→ Task prompt: Below are the records; copy every line in them that holds the string "navigation".

[Dataset entries]
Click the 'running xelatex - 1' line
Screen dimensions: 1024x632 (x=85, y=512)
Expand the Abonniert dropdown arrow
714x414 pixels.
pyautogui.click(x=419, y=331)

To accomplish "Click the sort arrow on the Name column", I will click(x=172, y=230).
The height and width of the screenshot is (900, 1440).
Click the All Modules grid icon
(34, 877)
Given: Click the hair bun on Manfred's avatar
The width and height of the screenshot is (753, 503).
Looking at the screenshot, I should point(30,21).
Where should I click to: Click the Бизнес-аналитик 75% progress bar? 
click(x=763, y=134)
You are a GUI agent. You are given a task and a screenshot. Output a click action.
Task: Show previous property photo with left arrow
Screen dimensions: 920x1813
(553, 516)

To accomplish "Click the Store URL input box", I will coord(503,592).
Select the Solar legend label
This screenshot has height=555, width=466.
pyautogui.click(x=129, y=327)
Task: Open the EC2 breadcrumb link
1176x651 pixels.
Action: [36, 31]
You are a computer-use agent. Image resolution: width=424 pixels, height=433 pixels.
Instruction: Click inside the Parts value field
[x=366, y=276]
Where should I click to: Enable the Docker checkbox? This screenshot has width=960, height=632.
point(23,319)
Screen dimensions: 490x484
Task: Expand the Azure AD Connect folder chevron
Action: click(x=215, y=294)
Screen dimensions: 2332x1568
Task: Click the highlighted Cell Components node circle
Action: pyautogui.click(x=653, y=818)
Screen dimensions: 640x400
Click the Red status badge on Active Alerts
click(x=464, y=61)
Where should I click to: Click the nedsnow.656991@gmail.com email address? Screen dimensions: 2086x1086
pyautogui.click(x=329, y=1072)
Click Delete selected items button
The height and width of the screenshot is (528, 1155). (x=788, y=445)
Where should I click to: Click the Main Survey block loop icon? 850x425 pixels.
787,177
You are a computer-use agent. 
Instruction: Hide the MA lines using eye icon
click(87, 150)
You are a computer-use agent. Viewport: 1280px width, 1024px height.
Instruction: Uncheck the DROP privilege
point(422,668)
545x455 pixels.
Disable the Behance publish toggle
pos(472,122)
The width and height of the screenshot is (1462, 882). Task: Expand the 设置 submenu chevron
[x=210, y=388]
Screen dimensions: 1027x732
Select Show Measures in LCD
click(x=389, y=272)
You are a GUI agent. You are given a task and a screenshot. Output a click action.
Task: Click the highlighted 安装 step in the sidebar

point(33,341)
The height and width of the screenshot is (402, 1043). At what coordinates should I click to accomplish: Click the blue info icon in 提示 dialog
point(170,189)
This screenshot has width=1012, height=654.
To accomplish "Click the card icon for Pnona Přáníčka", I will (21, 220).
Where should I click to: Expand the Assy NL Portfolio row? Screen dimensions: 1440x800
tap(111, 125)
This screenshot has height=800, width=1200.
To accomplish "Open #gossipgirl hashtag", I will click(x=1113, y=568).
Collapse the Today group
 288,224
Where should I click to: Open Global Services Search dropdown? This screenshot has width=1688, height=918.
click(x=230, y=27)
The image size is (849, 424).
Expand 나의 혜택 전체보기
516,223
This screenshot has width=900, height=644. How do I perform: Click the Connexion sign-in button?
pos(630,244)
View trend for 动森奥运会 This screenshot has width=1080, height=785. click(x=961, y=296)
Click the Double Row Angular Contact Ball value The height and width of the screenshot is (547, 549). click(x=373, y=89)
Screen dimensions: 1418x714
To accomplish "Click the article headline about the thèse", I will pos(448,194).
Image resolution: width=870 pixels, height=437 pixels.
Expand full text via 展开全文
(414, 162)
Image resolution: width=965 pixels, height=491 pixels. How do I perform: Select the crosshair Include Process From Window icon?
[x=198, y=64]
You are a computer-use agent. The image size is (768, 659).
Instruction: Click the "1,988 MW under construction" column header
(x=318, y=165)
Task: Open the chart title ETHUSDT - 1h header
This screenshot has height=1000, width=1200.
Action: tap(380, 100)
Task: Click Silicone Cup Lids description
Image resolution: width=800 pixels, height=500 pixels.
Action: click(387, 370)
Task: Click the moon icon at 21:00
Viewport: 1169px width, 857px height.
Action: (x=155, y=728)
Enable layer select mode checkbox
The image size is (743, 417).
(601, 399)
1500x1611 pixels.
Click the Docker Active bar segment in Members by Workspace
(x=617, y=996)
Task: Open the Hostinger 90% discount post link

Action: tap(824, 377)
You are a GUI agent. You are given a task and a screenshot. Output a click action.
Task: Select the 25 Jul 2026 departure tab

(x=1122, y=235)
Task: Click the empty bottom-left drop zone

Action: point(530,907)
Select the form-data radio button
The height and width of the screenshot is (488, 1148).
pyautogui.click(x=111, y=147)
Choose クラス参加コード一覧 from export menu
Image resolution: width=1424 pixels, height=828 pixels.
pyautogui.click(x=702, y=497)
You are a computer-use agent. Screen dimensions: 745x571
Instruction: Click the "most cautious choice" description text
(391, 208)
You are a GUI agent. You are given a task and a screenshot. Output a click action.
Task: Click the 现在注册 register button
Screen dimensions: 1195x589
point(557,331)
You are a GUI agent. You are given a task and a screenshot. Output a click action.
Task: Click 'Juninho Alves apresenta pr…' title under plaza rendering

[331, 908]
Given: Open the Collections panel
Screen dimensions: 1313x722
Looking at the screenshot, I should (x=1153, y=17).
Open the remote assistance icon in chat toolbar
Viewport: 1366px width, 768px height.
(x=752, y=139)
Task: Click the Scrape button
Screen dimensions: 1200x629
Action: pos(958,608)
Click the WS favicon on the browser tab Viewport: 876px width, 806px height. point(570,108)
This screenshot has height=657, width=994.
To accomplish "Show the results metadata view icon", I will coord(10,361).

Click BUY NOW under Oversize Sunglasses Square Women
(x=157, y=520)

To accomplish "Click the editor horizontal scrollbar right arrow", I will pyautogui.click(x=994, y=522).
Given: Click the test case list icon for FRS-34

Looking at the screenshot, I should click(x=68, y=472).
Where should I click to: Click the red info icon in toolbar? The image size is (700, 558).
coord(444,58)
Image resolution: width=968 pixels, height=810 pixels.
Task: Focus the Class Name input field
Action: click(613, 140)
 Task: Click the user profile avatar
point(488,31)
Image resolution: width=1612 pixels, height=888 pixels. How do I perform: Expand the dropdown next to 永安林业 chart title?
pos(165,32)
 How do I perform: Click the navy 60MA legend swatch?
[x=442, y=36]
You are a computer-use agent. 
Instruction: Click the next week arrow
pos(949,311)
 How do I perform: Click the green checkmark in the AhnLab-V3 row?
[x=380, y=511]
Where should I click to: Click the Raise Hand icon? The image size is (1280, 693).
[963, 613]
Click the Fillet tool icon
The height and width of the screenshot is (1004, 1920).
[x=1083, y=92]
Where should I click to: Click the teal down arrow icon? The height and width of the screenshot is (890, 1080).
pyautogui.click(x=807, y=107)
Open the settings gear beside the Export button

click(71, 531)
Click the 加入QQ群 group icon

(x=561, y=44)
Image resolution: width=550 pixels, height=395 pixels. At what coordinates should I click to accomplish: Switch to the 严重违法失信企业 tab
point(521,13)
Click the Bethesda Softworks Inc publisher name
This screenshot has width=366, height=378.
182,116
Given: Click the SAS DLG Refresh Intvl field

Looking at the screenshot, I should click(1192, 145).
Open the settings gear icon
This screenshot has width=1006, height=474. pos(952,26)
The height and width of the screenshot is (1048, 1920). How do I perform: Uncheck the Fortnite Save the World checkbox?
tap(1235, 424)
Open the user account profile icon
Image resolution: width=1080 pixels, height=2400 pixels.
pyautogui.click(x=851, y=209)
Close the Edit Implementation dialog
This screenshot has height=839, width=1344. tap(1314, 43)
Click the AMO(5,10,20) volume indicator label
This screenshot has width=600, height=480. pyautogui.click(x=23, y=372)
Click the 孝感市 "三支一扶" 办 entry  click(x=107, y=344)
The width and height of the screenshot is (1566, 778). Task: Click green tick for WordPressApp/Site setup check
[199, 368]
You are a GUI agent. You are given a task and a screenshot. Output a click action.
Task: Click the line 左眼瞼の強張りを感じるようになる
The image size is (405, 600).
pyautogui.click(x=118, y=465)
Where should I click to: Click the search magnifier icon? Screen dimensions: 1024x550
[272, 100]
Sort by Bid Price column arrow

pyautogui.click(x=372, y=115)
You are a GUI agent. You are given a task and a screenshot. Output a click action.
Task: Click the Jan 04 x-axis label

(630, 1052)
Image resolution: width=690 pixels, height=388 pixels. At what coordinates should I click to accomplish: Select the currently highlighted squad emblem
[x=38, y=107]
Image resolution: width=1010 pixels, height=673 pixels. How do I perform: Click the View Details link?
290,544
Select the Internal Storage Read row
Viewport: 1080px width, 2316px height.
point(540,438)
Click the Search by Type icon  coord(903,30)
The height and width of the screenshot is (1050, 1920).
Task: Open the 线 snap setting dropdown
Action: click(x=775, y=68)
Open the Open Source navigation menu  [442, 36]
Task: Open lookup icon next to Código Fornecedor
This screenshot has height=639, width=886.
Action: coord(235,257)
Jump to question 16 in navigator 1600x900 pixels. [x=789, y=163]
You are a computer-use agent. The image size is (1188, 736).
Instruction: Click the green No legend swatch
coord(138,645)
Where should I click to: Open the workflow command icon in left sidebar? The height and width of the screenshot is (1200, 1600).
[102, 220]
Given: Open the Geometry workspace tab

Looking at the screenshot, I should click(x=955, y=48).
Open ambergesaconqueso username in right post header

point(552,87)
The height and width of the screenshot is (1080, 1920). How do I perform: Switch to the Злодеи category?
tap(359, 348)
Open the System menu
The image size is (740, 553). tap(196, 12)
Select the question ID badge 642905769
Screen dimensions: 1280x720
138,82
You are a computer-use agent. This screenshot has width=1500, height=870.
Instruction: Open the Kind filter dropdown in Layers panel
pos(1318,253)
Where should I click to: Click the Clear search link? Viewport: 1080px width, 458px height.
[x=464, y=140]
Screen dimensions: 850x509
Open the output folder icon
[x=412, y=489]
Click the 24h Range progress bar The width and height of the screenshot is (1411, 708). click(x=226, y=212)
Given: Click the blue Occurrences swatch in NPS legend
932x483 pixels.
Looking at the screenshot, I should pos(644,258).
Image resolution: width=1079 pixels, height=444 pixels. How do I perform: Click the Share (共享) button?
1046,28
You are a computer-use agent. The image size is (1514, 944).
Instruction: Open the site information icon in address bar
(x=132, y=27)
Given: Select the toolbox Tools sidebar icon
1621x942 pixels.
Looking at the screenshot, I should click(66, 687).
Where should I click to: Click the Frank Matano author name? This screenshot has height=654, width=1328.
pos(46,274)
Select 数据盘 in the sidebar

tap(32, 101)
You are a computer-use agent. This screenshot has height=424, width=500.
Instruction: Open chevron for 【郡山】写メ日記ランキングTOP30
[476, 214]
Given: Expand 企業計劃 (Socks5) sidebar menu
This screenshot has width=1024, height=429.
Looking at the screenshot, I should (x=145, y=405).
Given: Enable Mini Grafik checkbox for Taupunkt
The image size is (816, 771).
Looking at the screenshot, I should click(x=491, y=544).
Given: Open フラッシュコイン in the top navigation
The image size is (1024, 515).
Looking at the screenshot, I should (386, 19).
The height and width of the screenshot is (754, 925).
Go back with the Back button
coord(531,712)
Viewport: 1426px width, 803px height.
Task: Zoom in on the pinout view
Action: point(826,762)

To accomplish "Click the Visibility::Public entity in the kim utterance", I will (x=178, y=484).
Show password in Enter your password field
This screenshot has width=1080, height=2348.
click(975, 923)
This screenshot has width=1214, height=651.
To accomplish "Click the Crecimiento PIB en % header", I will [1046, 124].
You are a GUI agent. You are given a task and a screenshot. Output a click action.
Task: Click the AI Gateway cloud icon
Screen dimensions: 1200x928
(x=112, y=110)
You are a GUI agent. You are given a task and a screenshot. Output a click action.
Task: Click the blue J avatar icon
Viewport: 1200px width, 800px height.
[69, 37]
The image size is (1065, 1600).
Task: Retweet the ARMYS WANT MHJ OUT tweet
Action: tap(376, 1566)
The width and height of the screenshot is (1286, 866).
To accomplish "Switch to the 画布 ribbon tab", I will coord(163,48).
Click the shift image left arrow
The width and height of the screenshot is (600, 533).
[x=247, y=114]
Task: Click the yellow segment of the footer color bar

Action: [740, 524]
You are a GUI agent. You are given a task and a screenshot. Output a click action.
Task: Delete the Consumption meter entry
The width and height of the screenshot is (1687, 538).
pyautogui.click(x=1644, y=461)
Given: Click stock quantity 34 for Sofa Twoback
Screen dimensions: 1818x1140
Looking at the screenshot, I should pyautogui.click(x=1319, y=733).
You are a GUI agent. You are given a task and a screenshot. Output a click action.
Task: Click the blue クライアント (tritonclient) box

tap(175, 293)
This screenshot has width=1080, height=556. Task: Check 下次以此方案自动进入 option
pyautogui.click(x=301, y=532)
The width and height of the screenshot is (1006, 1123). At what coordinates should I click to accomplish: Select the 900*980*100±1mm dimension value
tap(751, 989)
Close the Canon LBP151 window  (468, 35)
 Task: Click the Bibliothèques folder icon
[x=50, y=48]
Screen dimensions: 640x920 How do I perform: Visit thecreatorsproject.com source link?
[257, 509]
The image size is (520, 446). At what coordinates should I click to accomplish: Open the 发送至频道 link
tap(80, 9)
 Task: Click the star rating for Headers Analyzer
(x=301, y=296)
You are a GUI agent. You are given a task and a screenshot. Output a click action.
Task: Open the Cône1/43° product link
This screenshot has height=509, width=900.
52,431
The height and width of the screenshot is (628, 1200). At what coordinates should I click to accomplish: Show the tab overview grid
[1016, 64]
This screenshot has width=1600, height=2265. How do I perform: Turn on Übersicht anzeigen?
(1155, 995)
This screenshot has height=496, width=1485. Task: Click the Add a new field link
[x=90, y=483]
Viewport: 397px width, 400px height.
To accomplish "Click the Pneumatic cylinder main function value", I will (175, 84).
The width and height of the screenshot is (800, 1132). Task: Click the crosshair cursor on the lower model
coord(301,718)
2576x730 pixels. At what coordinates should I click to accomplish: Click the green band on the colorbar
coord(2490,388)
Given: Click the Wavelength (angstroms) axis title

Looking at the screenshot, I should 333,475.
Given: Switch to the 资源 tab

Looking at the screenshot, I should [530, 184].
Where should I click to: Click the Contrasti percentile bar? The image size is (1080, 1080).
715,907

→ Solution for this problem:
Open the Open Source navigation menu  [442, 36]
Given: Open フラッシュコイン in the top navigation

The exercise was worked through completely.